▶ [Record excerpts]
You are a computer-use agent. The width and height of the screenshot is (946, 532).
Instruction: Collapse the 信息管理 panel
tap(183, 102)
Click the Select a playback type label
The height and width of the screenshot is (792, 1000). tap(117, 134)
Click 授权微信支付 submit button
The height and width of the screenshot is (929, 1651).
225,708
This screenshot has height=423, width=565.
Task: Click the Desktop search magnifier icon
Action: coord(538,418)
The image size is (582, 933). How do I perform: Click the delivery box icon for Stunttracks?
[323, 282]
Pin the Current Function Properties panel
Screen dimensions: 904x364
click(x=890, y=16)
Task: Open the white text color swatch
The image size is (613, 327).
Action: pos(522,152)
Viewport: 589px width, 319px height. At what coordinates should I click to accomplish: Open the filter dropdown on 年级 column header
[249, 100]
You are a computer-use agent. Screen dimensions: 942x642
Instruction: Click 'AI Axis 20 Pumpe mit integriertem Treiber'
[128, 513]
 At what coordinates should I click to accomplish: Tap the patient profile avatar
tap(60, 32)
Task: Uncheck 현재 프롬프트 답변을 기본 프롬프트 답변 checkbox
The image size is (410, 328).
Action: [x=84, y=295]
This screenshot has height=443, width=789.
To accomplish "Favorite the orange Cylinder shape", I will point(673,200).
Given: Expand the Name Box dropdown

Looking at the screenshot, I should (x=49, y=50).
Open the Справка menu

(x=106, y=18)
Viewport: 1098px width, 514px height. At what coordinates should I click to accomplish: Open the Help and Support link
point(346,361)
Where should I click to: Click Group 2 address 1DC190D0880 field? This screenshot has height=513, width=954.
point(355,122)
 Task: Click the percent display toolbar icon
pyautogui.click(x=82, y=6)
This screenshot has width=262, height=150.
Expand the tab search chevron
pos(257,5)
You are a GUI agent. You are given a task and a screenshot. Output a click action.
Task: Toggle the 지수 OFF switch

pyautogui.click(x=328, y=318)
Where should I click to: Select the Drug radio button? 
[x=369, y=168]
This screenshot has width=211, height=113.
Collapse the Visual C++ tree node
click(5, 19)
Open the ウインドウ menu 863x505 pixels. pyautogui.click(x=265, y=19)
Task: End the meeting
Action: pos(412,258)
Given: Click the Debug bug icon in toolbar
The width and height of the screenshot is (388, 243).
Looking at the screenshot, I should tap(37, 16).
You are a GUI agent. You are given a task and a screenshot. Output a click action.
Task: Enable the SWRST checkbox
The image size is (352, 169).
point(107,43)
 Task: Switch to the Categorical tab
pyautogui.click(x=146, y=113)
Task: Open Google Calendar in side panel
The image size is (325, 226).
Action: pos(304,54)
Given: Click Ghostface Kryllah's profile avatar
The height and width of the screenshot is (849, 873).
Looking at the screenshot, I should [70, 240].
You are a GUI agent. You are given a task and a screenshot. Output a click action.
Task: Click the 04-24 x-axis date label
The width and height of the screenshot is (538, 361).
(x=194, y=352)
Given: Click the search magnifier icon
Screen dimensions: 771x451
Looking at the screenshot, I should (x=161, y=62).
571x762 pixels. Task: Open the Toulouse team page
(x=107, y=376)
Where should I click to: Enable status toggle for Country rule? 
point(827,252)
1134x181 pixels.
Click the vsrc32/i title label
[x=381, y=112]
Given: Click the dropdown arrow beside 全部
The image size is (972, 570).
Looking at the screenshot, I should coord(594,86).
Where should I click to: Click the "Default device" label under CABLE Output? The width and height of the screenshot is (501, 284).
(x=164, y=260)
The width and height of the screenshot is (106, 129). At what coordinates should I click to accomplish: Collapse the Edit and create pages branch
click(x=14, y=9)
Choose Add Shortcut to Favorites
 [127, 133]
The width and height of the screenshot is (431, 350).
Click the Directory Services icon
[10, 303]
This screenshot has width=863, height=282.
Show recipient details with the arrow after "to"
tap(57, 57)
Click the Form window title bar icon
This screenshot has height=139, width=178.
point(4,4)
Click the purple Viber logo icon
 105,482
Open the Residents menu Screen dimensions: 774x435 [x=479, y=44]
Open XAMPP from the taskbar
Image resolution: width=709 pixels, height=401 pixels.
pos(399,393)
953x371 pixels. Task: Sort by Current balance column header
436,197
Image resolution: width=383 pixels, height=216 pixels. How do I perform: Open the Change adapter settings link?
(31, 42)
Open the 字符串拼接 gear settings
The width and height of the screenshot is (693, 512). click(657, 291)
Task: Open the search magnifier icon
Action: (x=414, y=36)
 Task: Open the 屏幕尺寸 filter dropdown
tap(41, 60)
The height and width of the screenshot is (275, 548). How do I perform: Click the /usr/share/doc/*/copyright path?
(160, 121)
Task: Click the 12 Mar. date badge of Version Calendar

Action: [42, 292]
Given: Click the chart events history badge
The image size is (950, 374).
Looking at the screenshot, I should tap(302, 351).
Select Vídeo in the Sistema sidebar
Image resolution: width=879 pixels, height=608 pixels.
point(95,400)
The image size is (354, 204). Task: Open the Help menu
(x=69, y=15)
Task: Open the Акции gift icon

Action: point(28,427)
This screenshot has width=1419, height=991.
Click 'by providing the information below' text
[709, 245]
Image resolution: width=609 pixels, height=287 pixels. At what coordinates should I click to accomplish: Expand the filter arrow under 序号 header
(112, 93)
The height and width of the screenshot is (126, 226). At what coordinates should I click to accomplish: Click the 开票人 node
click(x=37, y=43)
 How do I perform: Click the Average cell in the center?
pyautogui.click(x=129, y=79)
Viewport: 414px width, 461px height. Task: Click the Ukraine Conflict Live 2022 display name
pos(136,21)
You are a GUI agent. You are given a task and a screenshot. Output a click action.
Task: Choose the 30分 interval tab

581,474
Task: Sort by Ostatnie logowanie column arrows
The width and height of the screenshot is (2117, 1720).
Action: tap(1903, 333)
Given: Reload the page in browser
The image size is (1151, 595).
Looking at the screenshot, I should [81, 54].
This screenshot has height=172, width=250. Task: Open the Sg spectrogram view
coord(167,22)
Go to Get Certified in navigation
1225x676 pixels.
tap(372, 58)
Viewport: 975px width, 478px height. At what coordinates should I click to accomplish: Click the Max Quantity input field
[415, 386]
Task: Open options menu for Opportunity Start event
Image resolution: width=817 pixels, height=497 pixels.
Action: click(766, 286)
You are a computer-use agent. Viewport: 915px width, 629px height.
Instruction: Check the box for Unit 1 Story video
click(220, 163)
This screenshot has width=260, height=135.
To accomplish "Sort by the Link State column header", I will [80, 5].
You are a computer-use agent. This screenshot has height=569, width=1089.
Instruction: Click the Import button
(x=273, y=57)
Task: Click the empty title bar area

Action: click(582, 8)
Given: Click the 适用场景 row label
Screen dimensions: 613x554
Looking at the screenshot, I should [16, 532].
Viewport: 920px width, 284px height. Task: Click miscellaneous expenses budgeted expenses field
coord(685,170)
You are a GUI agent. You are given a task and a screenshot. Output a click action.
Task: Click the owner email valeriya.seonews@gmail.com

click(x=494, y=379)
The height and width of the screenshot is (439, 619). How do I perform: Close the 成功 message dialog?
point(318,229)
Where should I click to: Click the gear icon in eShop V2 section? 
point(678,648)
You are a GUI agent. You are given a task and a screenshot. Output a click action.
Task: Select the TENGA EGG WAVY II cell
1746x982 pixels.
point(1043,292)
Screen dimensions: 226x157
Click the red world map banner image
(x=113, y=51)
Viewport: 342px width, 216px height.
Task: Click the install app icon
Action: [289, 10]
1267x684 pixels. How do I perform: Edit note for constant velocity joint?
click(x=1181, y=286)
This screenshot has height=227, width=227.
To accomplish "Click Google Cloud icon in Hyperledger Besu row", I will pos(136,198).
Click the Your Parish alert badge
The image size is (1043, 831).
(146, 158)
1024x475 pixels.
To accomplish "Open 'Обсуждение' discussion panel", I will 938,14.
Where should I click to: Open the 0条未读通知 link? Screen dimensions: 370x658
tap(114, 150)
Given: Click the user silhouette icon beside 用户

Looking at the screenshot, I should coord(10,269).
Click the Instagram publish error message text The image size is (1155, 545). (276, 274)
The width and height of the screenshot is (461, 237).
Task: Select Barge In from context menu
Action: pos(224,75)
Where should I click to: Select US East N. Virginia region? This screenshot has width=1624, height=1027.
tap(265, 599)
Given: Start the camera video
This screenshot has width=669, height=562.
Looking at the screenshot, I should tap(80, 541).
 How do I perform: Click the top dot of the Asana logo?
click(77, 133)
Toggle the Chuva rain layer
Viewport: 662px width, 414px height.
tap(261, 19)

▶ [Task to carry out]
Retype the portion of the data above that starts on the line with "1746x982 pixels." and finishes on the line with "Click the Your Parish alert badge", including both of those lines.

▶ [Response to the task]
1746x982 pixels.
point(1043,292)
Screen dimensions: 226x157
Click the red world map banner image
(x=113, y=51)
Viewport: 342px width, 216px height.
Task: Click the install app icon
Action: [289, 10]
1267x684 pixels. How do I perform: Edit note for constant velocity joint?
click(x=1181, y=286)
This screenshot has height=227, width=227.
To accomplish "Click Google Cloud icon in Hyperledger Besu row", I will pos(136,198).
Click the Your Parish alert badge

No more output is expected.